Legal experts: Fox faces "real jeopardy" after court filing lays out "smoking-gun" evidence

“The dream for a plaintiff’s attorney is what Dominion claims to have here,” expert says

Published February 24, 2023 1:04PM (EST)

Protesters Gather Outside Fox News Studios To Call Out Channel's Silence On The Dominion Lawsuit (Michael M. Santiago/Getty Images)
Protesters Gather Outside Fox News Studios To Call Out Channel's Silence On The Dominion Lawsuit (Michael M. Santiago/Getty Images)

Legal experts say that Fox News is in serious trouble after Dominion Voting Systems' legal filing exposed how the conservative news channel's executives and hosts privately disparaged election fraud claims from former President Donald Trump while promoting the content on air. 

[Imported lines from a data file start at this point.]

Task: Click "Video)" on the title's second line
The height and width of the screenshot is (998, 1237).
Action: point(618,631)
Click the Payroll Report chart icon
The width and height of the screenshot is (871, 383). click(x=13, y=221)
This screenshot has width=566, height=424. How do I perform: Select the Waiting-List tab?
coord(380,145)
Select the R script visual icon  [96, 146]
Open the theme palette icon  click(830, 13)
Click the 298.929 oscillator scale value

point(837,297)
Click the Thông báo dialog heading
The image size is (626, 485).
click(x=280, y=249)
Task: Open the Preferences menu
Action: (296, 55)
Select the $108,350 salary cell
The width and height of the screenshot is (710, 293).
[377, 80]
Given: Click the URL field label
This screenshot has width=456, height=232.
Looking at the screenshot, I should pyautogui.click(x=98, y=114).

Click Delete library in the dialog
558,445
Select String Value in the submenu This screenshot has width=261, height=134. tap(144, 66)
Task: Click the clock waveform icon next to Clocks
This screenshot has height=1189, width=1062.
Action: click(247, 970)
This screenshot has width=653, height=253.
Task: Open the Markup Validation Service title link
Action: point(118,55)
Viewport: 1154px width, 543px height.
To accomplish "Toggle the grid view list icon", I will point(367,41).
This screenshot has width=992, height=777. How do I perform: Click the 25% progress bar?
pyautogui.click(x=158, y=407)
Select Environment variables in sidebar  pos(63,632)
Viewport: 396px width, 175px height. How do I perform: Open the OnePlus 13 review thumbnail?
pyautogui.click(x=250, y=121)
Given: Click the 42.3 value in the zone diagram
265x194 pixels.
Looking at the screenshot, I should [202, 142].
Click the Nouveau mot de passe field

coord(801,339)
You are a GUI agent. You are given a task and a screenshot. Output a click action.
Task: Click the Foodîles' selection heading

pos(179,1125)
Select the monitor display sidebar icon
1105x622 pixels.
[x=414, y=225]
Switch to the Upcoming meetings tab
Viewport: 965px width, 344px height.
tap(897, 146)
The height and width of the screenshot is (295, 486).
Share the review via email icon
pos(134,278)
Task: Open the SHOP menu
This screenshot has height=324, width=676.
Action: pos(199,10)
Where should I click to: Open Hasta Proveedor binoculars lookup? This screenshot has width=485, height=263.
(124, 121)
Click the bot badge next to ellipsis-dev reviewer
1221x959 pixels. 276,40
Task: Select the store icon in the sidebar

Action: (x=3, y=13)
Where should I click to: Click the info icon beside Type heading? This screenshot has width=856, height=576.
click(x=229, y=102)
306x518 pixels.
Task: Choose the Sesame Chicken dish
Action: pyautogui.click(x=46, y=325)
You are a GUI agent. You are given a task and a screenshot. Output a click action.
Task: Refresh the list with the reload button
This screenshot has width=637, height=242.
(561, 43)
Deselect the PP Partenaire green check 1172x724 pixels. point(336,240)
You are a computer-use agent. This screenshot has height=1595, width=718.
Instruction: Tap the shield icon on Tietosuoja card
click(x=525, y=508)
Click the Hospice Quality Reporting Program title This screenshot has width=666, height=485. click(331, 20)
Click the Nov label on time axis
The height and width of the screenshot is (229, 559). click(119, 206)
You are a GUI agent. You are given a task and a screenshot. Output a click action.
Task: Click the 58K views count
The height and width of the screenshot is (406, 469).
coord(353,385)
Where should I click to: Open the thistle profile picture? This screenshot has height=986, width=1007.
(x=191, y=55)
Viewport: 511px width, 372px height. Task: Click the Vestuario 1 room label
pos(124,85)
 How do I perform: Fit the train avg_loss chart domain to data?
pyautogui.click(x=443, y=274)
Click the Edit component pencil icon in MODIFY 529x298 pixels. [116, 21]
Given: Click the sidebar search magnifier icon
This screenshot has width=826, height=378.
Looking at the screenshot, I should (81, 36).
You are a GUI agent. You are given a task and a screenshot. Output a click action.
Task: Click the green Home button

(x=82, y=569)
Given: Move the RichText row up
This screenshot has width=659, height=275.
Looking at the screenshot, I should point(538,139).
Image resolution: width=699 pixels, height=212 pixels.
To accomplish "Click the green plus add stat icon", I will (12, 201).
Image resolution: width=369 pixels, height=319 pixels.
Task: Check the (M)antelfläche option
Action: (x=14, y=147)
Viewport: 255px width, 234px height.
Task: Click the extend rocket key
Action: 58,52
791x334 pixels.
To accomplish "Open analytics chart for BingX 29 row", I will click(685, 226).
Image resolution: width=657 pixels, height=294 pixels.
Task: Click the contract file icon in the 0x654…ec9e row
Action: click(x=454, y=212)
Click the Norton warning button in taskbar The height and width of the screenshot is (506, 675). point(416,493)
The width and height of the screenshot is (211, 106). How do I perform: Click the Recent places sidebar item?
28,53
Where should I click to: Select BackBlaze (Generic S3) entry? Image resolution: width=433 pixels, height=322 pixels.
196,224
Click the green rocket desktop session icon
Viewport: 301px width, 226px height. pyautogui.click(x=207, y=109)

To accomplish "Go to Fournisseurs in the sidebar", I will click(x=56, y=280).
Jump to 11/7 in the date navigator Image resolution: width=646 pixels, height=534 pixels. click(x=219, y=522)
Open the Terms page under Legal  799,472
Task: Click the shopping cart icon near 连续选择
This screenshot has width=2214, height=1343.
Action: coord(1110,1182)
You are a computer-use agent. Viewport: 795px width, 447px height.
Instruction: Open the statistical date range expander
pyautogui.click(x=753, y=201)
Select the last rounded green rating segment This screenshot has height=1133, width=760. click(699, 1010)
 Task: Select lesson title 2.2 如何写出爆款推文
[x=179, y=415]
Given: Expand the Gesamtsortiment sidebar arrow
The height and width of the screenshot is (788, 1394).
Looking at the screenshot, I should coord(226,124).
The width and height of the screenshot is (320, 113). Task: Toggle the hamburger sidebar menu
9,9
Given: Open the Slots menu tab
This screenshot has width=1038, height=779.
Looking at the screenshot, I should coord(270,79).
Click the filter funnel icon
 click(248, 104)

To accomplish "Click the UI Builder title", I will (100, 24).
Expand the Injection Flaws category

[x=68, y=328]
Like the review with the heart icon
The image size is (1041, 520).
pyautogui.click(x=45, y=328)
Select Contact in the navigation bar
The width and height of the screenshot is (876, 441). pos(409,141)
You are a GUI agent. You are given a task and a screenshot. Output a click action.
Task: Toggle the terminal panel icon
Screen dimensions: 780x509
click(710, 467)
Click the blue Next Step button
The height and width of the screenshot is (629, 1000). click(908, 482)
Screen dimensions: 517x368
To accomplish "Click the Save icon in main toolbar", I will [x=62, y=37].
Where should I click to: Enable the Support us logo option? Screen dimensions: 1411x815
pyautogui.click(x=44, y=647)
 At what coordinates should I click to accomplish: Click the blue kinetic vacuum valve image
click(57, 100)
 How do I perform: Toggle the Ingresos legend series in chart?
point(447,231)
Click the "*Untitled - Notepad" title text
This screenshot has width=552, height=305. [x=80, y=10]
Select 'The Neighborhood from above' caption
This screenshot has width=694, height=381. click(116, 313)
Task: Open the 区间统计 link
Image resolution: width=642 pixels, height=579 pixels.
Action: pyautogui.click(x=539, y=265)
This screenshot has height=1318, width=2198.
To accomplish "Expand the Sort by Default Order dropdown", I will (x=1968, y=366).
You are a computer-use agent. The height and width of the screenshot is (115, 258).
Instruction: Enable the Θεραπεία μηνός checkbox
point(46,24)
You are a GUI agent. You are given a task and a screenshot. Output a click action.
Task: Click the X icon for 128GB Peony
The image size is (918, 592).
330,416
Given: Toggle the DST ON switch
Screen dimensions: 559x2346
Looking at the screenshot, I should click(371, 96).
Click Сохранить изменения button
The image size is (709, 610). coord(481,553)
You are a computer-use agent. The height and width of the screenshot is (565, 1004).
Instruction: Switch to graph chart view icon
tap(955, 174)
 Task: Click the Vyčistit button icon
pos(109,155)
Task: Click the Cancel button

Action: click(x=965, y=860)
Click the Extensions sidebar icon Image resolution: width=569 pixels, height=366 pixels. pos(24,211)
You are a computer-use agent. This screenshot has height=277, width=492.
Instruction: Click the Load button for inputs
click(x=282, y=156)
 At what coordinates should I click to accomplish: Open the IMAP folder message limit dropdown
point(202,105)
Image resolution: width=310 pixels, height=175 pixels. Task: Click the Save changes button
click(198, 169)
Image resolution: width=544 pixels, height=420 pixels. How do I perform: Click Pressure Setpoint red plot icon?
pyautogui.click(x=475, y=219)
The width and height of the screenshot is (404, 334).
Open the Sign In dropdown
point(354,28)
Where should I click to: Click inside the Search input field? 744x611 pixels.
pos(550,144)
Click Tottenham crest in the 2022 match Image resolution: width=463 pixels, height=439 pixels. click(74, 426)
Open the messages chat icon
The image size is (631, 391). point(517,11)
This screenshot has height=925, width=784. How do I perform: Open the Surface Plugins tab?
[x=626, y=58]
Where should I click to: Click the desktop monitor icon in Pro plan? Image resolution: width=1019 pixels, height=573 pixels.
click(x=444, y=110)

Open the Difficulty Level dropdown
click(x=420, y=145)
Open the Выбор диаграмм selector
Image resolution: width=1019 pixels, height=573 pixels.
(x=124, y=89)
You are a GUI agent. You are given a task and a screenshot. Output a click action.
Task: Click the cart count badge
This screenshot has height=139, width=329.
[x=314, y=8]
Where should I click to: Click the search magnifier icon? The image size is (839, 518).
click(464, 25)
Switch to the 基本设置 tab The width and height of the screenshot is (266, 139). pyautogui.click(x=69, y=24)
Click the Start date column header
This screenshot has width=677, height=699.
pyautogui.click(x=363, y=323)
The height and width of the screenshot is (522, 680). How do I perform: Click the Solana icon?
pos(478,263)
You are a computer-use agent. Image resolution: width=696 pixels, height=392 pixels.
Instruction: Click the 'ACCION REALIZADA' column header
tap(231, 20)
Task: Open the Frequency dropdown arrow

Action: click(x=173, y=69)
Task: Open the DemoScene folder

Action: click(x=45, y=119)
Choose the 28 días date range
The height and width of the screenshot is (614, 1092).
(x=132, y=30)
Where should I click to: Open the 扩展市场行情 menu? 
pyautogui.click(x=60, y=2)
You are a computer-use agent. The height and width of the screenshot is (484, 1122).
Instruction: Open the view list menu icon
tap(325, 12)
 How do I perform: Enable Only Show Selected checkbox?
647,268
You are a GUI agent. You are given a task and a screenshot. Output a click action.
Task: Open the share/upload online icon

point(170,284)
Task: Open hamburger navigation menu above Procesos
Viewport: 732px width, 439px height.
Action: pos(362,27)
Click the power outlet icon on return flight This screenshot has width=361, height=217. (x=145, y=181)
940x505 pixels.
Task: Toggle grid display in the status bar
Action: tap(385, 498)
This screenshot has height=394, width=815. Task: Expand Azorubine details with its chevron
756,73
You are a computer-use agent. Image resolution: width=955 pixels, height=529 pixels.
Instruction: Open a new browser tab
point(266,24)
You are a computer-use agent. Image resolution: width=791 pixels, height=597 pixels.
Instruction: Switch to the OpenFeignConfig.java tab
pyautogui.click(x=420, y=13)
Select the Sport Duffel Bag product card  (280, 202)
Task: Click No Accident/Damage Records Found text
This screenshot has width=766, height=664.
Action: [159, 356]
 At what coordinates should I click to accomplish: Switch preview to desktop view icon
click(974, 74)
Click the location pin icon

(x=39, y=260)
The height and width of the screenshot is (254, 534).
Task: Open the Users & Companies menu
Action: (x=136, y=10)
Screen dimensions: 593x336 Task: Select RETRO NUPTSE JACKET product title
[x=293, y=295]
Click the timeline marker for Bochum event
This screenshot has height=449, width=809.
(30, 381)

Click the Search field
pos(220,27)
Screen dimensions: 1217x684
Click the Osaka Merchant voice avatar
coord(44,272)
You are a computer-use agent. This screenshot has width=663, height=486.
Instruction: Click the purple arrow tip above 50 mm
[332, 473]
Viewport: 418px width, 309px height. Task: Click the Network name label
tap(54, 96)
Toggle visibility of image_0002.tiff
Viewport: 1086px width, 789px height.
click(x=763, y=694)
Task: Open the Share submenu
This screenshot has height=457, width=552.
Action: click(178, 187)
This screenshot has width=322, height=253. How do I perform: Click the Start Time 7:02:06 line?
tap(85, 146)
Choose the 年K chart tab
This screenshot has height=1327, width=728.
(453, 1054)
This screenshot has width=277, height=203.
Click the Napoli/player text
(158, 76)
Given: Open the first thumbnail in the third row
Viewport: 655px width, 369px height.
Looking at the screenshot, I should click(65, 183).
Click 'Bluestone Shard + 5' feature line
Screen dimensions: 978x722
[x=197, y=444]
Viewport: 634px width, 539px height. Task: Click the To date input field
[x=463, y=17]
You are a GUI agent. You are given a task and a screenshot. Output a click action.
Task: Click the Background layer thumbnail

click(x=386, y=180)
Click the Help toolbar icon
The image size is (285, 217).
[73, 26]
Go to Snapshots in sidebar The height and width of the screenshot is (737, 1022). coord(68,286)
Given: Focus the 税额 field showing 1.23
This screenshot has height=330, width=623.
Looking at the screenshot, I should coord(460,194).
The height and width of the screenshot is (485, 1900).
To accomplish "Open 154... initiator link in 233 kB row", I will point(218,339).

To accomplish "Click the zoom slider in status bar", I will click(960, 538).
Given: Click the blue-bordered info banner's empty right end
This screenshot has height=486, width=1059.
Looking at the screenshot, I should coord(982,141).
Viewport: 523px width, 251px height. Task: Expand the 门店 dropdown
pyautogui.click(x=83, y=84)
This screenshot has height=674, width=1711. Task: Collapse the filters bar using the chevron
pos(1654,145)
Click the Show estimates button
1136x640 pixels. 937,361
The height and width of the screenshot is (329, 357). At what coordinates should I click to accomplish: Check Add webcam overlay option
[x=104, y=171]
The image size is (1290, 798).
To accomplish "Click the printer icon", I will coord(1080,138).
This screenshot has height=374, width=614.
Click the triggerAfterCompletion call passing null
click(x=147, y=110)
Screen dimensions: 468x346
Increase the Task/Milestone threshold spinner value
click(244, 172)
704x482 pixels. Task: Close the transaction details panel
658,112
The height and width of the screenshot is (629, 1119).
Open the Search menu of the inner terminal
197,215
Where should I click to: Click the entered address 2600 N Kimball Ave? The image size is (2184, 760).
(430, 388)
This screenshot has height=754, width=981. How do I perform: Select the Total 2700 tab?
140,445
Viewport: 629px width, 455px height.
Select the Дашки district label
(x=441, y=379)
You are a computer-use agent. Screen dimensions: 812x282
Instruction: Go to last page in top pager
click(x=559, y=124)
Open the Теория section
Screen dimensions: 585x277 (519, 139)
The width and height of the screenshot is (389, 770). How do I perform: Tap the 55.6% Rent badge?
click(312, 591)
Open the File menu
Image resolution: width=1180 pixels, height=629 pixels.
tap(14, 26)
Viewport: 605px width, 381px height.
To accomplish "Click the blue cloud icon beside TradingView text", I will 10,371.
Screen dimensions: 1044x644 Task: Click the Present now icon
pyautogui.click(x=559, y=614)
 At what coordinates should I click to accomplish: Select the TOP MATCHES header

Dominion's filing showed Fox chairman Rupert Murdoch describing Trump's claims as "really crazy stuff," and stars Tucker Carlson, Sean Hannity, and Laura Ingraham mocking the lies from the former president's camp.

The experts say that they are waiting for Fox News' formal legal response to the brief but told CNN that they believe it is a massive threat to the channel. 

"It's a major blow," Pentagon Papers attorney Floyd Abrams told the outlet. He explained that the "recent revelations certainly put Fox in a more precarious situation," and that they'll have a hard time defending themselves on First Amendment grounds.

Rebecca Tushnet, a professor of First Amendment law at Harvard, told the outlet that Dominion has a "very strong" filing that "clearly lays out the difference between what Fox was saying publicly and what top people at Fox were privately admitting."

Tushnet added that she has never seen a pre-trial phase of a defamation lawsuit produce as much damning evidence as Dominion's. 

"I don't recall anything comparable to this," Tushnet told CNN. "Donald Trump seems to be very good at generating unprecedented situations."

David Korzenik, an attorney who has represented a number of media organizations, told the outlet that the network is in hot water. He explained that while the law allows for ratings-seeking behavior and bias from media outlets, it does not allow them to publish material they know to be false. 

He says the filing "certainly puts Fox in the actual malice crosshairs and puts them in real jeopardy."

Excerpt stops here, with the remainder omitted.